1995 August 30 - . 19:33 GMT - . Launch Site: Baikonur. Launch Complex: Baikonur LC200/39. LV Family: Proton. Launch Vehicle: Proton-K/DM-2. LV Configuration: Proton-K/DM-2 369-02.
  • Cosmos 2319 - . Payload: Potok no. 9 s/n 20L. Mass: 2,300 kg (5,000 lb). Nation: Russia. Agency: MOM. Class: Communications. Type: Military communications satellite. Spacecraft: Potok. USAF Sat Cat: 23653 . COSPAR: 1995-045A. Apogee: 35,837 km (22,268 mi). Perigee: 35,775 km (22,229 mi). Inclination: 3.8000 deg. Period: 1,437.10 min. Stationed at 80 deg E. Relaying of telegraph and telephone information. Positioned in geosynchronous orbit at 80 deg E in 1995-1999 As of 31 August 2001 located at 16.12 deg W drifting at 0.037 deg W per day. As of 2007 Mar 5 located at 17.95W drifting at 0.052W degrees per day.

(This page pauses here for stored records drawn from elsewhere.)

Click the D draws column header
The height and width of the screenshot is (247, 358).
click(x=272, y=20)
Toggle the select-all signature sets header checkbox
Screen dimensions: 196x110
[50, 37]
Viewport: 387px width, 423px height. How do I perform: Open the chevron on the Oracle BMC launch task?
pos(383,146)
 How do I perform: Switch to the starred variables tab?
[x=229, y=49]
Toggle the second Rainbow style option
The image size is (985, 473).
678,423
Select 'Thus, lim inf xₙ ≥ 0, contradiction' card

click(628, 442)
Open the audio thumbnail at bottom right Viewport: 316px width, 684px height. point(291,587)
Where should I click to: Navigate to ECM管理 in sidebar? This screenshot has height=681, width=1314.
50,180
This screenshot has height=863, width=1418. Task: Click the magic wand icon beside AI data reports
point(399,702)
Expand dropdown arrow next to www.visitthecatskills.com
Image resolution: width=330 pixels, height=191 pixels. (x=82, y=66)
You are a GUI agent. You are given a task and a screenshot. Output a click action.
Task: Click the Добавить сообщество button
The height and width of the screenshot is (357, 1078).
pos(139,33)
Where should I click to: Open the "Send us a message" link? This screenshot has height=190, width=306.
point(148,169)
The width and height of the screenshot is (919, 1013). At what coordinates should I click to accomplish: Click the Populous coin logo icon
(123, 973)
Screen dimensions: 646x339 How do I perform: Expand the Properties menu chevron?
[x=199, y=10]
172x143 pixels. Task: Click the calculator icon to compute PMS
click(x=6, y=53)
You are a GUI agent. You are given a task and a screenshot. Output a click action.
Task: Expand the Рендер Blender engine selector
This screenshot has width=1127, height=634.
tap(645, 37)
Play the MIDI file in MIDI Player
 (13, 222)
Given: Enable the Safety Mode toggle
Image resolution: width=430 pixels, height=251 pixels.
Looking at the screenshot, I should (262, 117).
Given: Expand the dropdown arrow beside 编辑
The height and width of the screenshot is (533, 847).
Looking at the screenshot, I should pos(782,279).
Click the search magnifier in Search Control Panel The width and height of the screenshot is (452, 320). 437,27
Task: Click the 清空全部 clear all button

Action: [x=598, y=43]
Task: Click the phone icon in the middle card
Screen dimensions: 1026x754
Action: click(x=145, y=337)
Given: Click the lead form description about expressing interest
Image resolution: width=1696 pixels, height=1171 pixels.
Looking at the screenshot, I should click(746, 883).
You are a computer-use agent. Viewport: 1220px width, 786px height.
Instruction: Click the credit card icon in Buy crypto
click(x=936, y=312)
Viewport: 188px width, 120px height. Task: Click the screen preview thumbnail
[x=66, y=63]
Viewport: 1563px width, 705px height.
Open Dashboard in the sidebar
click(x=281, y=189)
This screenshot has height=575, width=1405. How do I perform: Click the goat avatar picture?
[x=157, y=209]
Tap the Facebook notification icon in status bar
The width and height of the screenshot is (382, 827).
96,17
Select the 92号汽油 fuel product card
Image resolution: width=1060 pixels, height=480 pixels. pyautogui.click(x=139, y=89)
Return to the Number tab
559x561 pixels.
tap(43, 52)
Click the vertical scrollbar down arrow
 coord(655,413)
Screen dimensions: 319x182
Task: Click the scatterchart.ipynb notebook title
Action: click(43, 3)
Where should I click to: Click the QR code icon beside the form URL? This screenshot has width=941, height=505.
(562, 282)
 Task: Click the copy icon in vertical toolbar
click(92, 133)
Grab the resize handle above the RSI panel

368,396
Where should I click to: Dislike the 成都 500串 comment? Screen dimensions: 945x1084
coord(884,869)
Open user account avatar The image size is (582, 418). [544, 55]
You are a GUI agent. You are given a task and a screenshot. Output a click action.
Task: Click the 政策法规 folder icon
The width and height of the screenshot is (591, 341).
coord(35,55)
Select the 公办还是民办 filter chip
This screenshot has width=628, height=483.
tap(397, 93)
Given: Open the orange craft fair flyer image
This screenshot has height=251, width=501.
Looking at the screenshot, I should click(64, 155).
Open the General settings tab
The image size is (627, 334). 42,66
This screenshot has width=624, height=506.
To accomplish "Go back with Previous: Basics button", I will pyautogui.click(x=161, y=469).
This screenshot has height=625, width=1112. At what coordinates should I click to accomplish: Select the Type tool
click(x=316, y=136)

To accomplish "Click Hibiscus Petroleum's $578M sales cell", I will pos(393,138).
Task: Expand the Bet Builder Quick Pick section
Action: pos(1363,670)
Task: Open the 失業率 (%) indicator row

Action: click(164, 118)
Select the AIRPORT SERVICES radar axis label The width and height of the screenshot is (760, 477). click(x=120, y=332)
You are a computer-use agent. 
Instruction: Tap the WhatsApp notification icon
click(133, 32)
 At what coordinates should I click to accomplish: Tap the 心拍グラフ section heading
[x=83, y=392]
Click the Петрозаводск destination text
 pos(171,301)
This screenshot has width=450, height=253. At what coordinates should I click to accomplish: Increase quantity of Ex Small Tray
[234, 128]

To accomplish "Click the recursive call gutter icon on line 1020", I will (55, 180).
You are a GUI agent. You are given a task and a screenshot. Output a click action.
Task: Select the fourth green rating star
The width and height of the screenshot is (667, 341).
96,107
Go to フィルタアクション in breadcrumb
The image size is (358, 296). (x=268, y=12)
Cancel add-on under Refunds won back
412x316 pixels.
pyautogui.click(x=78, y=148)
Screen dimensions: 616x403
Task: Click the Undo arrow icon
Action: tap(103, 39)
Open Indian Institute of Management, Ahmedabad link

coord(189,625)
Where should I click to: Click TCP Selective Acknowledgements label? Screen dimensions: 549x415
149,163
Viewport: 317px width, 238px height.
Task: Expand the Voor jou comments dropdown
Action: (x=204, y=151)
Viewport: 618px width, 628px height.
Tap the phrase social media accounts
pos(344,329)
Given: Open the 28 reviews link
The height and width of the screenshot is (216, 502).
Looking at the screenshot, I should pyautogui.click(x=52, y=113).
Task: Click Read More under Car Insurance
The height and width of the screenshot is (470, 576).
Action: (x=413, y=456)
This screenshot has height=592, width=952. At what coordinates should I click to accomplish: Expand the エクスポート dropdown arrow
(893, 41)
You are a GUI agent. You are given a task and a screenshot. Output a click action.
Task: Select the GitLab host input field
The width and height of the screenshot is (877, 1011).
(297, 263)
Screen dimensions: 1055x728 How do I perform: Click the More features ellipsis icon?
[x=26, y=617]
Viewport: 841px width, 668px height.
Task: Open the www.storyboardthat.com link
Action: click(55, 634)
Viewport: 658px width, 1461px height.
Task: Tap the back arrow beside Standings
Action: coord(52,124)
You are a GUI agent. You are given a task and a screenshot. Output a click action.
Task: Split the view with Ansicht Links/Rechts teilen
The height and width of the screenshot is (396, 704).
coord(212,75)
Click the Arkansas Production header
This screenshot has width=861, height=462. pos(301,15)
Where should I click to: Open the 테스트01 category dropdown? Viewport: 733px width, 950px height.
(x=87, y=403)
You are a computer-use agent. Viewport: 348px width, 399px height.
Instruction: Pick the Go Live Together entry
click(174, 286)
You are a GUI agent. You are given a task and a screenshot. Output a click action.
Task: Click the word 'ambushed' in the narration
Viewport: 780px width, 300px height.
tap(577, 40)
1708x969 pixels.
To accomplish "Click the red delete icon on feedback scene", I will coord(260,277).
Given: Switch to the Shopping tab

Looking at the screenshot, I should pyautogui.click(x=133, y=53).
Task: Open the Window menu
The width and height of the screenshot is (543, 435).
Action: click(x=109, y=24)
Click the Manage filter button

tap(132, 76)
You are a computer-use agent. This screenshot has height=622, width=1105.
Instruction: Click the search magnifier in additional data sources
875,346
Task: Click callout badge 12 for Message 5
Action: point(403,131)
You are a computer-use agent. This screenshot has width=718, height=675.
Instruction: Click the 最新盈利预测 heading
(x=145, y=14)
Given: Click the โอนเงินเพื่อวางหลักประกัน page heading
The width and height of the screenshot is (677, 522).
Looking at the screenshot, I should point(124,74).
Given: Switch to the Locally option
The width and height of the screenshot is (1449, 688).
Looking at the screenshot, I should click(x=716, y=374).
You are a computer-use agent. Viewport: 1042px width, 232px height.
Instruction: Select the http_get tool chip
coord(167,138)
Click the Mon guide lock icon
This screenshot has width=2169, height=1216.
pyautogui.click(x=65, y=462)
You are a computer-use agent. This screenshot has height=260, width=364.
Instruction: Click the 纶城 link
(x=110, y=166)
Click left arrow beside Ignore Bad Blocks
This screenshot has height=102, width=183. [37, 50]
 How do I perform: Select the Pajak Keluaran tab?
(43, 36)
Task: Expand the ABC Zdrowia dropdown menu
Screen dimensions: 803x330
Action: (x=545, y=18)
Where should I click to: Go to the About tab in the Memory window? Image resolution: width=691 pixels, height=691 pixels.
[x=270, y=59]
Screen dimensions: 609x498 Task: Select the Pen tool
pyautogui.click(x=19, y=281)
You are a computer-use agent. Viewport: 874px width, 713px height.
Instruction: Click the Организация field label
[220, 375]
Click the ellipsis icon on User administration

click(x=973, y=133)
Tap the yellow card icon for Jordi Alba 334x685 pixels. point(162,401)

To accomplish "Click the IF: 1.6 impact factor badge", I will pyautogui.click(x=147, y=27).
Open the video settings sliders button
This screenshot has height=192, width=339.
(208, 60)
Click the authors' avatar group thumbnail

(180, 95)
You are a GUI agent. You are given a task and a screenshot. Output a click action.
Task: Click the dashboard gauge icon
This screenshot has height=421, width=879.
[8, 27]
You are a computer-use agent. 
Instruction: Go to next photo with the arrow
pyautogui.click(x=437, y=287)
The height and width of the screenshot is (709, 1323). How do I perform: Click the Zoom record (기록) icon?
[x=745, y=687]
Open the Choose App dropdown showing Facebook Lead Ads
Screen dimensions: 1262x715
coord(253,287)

2000 July 4 - . 23:44 GMT - . Launch Site: Baikonur. Launch Complex: Baikonur LC200/39. LV Family: Proton. Launch Vehicle: Proton-K/DM-2. LV Configuration: Proton-K/DM-2 389-02.
  • Cosmos 2371 - . Payload: Geyzer. Mass: 2,400 kg (5,200 lb). Nation: Russia. Agency: MO. Manufacturer: Reshetnev. Class: Communications. Type: Military communications satellite. Spacecraft: Potok. Completed Operations Date: 2000-07-05 . USAF Sat Cat: 26394 . COSPAR: 2000-036A. Apogee: 35,802 km (22,246 mi). Perigee: 35,776 km (22,230 mi). Inclination: 8.6000 deg. Period: 1,436.20 min. Second flight using RD-0210 Phase 2 engines. Geizer military communications satellite. The Blok DM upper stage inserted the Geizer into geosynchronous orbit at 06:20 GMT on July 5. Stationed at 80 deg E. Positioned in geosynchronous orbit at 80 deg E in 2000. As of 6 September 2001 located at 79.81 deg E drifting at 0.014 deg E per day. As of 2007 Mar 10 located at 79.73E drifting at 0.022W degrees per day.